Sul punto la giurisprudenza di questa Corte è infatti ferma nel ritenere che l’omesso esame di un fatto decisivo per il giudizio, ai sensi dell’art. 360, primo comma, n. 5, cod. proc. civ., si riferisce ad un preciso accadimento o una precisa circostanza in senso storico-naturalistico e non a “questioni” o “argomentazioni”, le quali risultano irrilevanti e danno luogo all’inammissibilità delle censure formulata (Cass. 18/10/2018, n. 26305; Cass. 22397/2019).
Le spese del giudizio di legittimità seguono la soccombenza e vengono liquidate come da dispositivo.
Sussistono i presupposti processuali per il versamento da parte della ricorrente dell’ulteriore importo a titolo di contributo unificato pari a quello, ove dovuto, per il ricorso a norma del comma 1 bis dello stesso art. 13 (Cass.
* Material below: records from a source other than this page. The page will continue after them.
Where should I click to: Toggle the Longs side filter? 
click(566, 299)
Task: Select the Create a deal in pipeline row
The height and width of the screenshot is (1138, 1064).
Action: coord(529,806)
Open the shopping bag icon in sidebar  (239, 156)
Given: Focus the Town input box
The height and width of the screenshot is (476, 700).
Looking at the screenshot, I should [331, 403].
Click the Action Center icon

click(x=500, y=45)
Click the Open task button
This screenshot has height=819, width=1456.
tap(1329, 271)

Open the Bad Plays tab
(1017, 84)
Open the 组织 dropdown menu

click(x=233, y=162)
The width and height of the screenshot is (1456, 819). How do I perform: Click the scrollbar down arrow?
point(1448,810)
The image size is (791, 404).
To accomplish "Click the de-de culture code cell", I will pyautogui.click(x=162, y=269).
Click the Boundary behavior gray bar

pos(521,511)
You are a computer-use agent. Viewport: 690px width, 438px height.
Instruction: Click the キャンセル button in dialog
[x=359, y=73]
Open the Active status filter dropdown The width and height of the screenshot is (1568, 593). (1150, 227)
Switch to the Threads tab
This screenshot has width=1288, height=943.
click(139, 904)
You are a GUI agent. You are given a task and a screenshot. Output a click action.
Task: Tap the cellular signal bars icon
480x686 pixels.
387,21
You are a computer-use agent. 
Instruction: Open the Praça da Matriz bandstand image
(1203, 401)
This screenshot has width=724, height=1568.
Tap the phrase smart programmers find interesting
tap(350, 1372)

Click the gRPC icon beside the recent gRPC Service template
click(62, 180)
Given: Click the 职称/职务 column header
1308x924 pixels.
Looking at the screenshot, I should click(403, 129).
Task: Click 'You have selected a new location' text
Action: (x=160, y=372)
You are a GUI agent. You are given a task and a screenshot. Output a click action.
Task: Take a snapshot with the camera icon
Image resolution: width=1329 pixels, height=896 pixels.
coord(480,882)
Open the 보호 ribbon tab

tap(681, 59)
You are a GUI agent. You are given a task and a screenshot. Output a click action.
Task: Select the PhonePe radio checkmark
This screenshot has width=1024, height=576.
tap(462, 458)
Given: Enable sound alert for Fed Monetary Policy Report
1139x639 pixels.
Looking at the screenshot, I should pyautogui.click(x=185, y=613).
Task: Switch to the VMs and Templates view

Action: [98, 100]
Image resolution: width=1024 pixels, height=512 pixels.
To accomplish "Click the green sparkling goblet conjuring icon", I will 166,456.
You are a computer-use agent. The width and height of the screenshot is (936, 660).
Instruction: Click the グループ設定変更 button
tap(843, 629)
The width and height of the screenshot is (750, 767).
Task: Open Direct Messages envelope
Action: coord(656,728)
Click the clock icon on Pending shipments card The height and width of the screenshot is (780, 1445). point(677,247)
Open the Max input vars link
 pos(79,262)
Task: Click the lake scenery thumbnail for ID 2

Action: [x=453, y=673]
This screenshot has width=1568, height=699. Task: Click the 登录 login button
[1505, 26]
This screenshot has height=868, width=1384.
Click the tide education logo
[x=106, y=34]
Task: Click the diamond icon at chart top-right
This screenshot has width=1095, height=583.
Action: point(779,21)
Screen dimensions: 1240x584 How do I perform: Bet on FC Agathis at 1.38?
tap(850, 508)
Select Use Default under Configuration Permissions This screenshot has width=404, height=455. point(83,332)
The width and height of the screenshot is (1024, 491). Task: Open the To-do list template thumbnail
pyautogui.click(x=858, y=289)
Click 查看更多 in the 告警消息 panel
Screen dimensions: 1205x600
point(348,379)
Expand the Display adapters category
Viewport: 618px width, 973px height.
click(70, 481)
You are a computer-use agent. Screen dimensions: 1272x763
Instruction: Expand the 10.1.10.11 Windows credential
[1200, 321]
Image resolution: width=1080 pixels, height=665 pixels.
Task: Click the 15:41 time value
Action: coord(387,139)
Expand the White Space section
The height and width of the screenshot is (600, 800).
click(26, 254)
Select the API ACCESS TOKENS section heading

Sez. Un. 23535 del 2019).
P.Q.M.
dichiara inammissibile il ricorso e condanna la ricorrente al pagamento, in favore della controricorrente, delle spese del giudizio di legittimità, che liquida in euro 7.000 per compensi, oltre alle spese forfettarie nella misura del 15 per cento, agli esborsi liquidati in euro 200,00 ed agli accessori di legge.
Ai sensi dell’art. 13 comma 1 quater del d.P.R. n. 115 del 2002, inserito dall’art. 1, comma 17 della l. n. 228 del 2012, dà atto della sussistenza dei presupposti per il versamento, da parte della ricorrente, dell’ulteriore importo a titolo di contributo unificato pari a quello, se dovuto, per il ricorso principale, a norma del comma 1-bis, dello stesso articolo 13.